Ah ! Qu’il est beau et triste à la fois le sourire de Stella !
(1) https://www.bookelis.com/poesie/43090-Turbulences.html
En savoir plus sur Roue Libre - Le blog de Jean-Marie Darmian
Subscribe to get the latest posts sent to your email.
Très triste en effet !
mais que Vive Stella.
Gilbert de Pertuis
Merci Jean-Marie pour ce texte-témoignage. Stella est la plume de Katia dont, hélas, l’histoire nous ramène à la trop souvent brutale relation homme-femme.
Merci aussi de rappeler l’implication du Département.

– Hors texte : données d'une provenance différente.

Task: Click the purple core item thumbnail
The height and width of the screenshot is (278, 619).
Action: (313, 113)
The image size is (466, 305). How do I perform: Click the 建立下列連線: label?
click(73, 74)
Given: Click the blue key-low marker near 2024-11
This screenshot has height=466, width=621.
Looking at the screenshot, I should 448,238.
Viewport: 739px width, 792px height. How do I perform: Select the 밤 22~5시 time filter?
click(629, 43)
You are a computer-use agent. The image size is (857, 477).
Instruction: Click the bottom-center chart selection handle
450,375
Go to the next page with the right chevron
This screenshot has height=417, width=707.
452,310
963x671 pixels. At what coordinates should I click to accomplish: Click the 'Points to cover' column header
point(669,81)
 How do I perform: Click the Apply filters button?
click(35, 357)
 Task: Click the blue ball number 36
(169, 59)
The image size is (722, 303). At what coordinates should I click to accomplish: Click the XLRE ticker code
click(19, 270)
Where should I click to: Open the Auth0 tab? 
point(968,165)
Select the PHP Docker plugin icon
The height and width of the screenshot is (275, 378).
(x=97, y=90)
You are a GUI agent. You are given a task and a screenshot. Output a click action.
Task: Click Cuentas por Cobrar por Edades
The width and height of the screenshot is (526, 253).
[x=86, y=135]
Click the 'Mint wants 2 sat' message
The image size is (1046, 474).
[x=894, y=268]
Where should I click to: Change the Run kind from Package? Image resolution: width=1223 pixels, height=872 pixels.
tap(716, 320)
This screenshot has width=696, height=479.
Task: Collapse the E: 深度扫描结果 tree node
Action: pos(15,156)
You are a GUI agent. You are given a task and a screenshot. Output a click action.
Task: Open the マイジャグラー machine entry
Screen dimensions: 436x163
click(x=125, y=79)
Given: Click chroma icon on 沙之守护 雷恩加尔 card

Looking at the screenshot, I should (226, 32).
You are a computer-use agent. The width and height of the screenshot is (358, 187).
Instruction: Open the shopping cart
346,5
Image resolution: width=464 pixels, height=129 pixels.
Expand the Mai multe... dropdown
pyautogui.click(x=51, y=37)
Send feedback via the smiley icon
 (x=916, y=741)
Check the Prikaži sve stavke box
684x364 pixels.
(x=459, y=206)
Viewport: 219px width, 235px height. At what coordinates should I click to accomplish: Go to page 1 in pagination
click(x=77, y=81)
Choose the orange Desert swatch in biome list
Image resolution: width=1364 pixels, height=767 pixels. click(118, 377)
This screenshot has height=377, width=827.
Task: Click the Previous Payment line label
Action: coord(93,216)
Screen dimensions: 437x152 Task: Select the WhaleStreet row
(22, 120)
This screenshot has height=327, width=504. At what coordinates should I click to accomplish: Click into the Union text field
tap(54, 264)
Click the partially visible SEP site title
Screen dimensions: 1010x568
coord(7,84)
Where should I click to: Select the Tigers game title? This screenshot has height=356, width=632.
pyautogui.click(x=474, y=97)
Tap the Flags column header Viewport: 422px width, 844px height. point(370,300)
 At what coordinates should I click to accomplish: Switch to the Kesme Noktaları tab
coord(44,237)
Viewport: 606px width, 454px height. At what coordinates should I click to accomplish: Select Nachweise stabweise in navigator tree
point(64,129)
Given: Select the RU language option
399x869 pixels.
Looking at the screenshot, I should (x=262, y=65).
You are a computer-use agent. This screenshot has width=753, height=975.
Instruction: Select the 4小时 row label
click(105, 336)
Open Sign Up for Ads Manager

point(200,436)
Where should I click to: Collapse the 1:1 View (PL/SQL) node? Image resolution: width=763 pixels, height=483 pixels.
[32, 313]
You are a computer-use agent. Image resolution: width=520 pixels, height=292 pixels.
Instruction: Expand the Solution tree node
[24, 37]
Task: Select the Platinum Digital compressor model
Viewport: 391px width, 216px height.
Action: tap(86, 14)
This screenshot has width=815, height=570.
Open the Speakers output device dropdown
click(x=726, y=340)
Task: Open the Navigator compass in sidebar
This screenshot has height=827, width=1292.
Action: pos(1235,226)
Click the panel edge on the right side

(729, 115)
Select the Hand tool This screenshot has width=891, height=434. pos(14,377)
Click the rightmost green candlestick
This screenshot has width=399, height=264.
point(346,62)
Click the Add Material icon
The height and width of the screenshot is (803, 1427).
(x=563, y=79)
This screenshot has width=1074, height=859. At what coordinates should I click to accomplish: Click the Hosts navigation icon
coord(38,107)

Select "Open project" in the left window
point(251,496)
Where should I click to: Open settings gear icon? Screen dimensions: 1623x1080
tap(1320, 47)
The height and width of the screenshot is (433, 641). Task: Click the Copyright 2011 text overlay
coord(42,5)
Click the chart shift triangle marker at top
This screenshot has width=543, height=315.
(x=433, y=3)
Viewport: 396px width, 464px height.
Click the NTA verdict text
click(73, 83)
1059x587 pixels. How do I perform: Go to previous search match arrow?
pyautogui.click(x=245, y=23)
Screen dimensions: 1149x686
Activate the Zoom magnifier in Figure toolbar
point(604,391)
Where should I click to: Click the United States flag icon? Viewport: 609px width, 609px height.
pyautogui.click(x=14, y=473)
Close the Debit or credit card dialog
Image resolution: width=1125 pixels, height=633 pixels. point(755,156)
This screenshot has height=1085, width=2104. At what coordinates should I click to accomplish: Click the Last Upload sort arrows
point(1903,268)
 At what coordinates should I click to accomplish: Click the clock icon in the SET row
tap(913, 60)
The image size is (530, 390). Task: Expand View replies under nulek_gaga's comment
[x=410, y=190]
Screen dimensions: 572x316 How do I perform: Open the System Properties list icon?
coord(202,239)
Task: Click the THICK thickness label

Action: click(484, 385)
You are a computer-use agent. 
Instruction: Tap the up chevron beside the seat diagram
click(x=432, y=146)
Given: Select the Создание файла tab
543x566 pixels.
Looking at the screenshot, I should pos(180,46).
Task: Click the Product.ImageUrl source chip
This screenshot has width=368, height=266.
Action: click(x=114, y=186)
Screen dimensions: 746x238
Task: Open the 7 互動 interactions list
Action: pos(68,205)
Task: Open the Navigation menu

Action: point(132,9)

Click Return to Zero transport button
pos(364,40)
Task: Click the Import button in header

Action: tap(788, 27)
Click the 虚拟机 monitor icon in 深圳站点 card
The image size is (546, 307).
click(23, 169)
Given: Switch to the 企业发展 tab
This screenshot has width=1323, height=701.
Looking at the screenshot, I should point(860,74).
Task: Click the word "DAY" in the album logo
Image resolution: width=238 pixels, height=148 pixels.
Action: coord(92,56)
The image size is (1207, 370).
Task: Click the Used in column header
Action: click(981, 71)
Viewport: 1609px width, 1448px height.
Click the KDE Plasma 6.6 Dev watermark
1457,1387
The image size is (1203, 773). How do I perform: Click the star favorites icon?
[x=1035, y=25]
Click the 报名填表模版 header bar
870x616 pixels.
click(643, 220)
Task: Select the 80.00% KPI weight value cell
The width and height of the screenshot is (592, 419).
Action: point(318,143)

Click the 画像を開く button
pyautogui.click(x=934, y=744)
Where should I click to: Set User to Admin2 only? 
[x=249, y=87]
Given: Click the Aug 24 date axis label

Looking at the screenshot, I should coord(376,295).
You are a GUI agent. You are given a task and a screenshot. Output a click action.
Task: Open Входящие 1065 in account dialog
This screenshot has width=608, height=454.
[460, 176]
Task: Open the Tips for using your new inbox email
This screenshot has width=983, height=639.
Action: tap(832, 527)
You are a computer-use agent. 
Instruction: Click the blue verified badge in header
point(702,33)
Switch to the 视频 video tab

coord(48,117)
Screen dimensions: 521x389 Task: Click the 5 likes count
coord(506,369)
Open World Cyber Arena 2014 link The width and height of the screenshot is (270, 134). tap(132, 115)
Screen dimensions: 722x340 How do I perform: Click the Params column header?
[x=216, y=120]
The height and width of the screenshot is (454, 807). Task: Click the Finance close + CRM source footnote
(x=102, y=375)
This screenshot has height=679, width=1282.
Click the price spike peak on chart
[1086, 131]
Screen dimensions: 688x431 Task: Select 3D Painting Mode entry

Je ne sais trop quoi dire à la lecture de cette histoire tragique et magnifique à la fois.
Magnifique message à méditer par les acariâtres qui se plaignent de tout, mais surtout de rien…
Impressionnante volonté de surmonter et évoluer. Cette dame mérite le soutien de notre estimable département.
Magnifique et belle Katia Stella ou Stella Katia dont le sourire illumine chacune de mes visites à mon Jean.. Dès que j’arrive, elle vient me saluer et je sais qu’elle vient dire bonjour à Jean tous les jours ou presque.. J’ignorai ton histoire Chère Katia et je suis bouleversée car tu ne laisses rien transparaître sinon ce magnifique sourire.
Réserve moi Turbulences que tu me dédicaceras… Avec toute mon amitié. Maman de Jean.